### Dataset entries:
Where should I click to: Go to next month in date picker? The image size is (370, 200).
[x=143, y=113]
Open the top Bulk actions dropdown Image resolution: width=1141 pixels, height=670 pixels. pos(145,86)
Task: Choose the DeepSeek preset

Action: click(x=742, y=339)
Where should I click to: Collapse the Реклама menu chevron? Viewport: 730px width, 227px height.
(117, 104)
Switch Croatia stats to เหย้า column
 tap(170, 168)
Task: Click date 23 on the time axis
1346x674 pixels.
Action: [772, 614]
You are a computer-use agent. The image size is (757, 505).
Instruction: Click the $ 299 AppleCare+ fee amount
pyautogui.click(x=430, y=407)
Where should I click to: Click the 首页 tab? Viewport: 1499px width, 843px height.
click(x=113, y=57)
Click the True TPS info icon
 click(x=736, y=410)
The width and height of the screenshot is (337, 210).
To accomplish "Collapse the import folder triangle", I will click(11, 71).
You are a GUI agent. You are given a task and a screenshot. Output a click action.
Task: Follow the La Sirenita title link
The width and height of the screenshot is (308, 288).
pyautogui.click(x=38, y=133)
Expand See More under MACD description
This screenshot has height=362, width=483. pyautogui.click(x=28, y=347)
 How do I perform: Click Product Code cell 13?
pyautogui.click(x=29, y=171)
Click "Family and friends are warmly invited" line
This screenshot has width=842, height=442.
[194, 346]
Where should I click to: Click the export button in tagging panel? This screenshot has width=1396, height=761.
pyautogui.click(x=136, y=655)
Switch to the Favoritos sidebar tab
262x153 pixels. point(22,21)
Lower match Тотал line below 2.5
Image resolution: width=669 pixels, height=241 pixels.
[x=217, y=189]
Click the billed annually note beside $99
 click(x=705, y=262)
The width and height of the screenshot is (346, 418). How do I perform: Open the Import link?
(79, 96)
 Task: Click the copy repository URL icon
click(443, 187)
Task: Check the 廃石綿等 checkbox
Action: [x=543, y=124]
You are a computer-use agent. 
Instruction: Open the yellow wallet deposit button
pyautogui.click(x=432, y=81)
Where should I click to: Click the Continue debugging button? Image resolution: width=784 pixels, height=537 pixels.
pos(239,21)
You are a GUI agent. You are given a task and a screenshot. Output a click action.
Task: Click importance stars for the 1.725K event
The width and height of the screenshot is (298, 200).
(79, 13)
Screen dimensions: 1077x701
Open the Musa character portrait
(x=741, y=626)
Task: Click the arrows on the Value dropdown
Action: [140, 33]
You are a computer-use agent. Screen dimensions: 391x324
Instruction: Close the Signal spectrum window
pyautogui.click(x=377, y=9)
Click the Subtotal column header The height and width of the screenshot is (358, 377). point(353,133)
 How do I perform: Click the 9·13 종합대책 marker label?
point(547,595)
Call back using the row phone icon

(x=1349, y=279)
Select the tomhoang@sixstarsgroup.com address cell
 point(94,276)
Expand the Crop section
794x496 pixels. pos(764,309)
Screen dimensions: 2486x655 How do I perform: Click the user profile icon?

### Required work:
In the records above, find each line that mentions the string "agent", then copy it.

### Reply:
You are a computer-use agent. The image size is (757, 505).
You are a GUI agent. You are given a task and a screenshot. Output a click action.
You are a computer-use agent. 
You are a GUI agent. You are given a task and a screenshot. Output a click action.
You are a computer-use agent. Screen dimensions: 391x324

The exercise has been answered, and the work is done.